EXERCISE DETAILS:
Extract every line of the items below and reproduce each one verbatim, without altering any character.

Source records:

+ + + +

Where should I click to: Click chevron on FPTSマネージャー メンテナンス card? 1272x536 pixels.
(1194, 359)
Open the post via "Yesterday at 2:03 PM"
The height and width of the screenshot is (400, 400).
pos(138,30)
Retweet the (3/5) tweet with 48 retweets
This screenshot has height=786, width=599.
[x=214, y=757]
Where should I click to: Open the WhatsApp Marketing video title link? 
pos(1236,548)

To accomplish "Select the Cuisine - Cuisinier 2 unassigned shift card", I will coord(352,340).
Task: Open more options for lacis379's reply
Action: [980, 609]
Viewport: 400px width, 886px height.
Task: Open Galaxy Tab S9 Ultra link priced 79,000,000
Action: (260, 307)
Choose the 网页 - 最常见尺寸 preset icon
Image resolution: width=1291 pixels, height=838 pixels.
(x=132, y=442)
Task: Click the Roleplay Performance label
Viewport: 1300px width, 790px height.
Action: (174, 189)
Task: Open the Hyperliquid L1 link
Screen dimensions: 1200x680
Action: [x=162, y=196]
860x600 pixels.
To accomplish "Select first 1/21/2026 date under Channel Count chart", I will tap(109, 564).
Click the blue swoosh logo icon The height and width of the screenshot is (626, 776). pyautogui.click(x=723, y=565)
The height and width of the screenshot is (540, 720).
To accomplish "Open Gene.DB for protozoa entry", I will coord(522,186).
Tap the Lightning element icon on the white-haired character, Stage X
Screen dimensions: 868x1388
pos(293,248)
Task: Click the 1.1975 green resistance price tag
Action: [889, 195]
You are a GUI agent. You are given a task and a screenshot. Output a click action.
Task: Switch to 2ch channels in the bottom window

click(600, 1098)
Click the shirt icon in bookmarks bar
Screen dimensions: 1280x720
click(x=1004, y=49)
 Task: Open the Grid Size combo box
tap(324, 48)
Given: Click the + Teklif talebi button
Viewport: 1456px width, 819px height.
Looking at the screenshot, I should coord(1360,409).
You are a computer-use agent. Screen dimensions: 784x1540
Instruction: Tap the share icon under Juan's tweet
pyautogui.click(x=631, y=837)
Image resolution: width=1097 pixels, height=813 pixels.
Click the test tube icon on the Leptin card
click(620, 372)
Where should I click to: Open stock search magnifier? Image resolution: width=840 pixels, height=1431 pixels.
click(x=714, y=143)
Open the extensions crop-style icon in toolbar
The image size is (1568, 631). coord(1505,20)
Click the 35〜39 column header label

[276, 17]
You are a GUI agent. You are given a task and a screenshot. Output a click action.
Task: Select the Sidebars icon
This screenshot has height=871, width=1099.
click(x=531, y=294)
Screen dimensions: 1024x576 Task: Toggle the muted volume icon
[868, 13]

+ + + +

WRITTEN RESPONSE:
Where should I click to: Click chevron on FPTSマネージャー メンテナンス card? 1272x536 pixels.
(1194, 359)
Open the post via "Yesterday at 2:03 PM"
The height and width of the screenshot is (400, 400).
pos(138,30)
Retweet the (3/5) tweet with 48 retweets
This screenshot has height=786, width=599.
[x=214, y=757]
Where should I click to: Open the WhatsApp Marketing video title link? 
pos(1236,548)

To accomplish "Select the Cuisine - Cuisinier 2 unassigned shift card", I will coord(352,340).
Task: Open more options for lacis379's reply
Action: [980, 609]
Viewport: 400px width, 886px height.
Task: Open Galaxy Tab S9 Ultra link priced 79,000,000
Action: (260, 307)
Choose the 网页 - 最常见尺寸 preset icon
Image resolution: width=1291 pixels, height=838 pixels.
(x=132, y=442)
Task: Click the Roleplay Performance label
Viewport: 1300px width, 790px height.
Action: (174, 189)
Task: Open the Hyperliquid L1 link
Screen dimensions: 1200x680
Action: [x=162, y=196]
860x600 pixels.
To accomplish "Select first 1/21/2026 date under Channel Count chart", I will tap(109, 564).
Click the blue swoosh logo icon The height and width of the screenshot is (626, 776). pyautogui.click(x=723, y=565)
The height and width of the screenshot is (540, 720).
To accomplish "Open Gene.DB for protozoa entry", I will coord(522,186).
Tap the Lightning element icon on the white-haired character, Stage X
Screen dimensions: 868x1388
pos(293,248)
Task: Click the 1.1975 green resistance price tag
Action: [889, 195]
You are a GUI agent. You are given a task and a screenshot. Output a click action.
Task: Switch to 2ch channels in the bottom window

click(600, 1098)
Click the shirt icon in bookmarks bar
Screen dimensions: 1280x720
click(x=1004, y=49)
 Task: Open the Grid Size combo box
tap(324, 48)
Given: Click the + Teklif talebi button
Viewport: 1456px width, 819px height.
Looking at the screenshot, I should coord(1360,409).
You are a computer-use agent. Screen dimensions: 784x1540
Instruction: Tap the share icon under Juan's tweet
pyautogui.click(x=631, y=837)
Image resolution: width=1097 pixels, height=813 pixels.
Click the test tube icon on the Leptin card
click(620, 372)
Where should I click to: Open stock search magnifier? Image resolution: width=840 pixels, height=1431 pixels.
click(x=714, y=143)
Open the extensions crop-style icon in toolbar
The image size is (1568, 631). coord(1505,20)
Click the 35〜39 column header label

[276, 17]
You are a GUI agent. You are given a task and a screenshot. Output a click action.
Task: Select the Sidebars icon
This screenshot has height=871, width=1099.
click(x=531, y=294)
Screen dimensions: 1024x576 Task: Toggle the muted volume icon
[868, 13]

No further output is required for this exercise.